A run of items
· · · ·

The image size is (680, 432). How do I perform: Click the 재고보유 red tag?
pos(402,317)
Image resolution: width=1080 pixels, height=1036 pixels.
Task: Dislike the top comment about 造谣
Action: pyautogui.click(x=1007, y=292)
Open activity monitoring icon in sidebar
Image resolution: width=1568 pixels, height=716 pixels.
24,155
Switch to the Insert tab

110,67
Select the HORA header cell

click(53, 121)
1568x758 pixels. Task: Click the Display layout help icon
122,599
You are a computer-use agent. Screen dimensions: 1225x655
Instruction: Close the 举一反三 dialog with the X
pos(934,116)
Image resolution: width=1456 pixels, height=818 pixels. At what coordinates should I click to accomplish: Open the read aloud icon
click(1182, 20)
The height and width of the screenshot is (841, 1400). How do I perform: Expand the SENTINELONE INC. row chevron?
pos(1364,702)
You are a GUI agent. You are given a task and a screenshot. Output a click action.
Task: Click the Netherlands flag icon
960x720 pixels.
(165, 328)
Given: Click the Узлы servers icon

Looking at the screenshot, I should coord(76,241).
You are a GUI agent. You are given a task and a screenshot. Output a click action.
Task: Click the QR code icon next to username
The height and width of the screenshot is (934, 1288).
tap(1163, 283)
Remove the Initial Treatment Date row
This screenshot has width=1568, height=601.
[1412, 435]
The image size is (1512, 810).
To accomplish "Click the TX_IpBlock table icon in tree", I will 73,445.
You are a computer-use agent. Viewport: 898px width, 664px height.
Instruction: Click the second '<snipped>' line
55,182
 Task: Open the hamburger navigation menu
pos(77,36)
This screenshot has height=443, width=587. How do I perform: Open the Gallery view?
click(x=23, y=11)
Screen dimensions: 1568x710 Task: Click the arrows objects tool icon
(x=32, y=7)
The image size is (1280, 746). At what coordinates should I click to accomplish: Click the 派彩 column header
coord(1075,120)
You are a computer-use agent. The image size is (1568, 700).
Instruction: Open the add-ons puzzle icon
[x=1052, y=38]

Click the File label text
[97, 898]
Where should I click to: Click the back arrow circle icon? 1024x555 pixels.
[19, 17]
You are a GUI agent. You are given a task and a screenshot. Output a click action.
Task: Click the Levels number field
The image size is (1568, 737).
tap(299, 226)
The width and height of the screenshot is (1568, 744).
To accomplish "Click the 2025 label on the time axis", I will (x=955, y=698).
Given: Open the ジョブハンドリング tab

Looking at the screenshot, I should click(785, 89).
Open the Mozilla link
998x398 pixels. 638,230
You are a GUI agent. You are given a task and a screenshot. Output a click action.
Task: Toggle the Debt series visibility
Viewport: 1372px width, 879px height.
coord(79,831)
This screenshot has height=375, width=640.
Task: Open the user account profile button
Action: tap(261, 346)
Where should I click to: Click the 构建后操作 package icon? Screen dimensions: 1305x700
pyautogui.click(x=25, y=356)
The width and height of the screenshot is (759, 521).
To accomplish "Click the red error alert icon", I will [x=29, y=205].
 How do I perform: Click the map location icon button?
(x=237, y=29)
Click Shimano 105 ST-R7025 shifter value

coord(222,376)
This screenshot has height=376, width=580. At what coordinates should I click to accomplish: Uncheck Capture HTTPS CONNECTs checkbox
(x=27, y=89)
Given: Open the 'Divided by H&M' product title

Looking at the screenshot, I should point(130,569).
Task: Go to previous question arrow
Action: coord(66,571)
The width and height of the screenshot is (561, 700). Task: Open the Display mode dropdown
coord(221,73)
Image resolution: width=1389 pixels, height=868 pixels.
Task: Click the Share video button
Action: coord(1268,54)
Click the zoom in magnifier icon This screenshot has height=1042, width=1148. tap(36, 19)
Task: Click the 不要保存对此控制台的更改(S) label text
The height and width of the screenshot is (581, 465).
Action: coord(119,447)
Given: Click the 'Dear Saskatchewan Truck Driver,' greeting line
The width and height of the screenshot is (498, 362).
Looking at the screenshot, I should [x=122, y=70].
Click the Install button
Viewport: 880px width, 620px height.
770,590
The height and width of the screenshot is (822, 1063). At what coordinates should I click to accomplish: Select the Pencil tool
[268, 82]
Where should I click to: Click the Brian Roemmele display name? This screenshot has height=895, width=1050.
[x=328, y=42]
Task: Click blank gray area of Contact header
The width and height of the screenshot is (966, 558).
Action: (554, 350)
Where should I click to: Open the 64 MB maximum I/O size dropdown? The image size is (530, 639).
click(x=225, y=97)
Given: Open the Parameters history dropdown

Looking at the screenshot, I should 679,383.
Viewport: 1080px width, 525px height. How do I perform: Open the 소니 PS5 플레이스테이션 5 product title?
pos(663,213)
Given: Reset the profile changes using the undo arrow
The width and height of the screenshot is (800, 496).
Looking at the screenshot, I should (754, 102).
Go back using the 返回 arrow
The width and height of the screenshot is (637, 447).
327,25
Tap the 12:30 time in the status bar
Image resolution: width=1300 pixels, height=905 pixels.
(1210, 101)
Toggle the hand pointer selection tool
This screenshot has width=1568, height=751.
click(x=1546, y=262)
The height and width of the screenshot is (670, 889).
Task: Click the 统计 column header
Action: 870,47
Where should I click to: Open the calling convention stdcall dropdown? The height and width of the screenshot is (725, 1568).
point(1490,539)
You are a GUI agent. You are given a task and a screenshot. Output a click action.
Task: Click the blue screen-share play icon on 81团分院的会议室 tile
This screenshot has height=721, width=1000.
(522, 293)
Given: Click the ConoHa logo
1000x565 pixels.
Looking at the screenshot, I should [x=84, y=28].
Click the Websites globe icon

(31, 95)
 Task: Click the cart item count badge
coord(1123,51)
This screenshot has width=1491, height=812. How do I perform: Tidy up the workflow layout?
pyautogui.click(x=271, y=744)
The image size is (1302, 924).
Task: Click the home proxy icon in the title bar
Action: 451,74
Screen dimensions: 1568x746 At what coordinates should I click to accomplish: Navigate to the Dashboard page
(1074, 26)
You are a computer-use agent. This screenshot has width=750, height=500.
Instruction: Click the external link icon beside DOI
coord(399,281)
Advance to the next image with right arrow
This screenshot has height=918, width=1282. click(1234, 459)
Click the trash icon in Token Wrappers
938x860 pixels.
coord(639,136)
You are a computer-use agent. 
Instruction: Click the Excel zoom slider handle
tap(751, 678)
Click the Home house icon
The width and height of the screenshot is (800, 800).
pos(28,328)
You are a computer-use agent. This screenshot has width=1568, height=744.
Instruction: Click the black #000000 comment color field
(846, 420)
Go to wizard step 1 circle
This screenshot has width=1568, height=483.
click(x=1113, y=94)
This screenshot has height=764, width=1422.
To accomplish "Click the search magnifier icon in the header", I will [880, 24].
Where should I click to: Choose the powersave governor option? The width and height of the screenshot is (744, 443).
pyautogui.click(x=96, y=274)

· · · ·

* Goal *
Convert the items from the line containing "Given: Open the ジョブハンドリング tab" through the line containing "998x398 pixels. 638,230", inclusive, into a two-column CSV with the columns item and answer. Give one row per item, put each field in quotation marks, and replace any line breaks with spaces.

* Response to this exercise *
item,answer
"Given: Open the ジョブハンドリング tab","Looking at the screenshot, I should click(785, 89)."
"Open the Mozilla link","998x398 pixels. 638,230"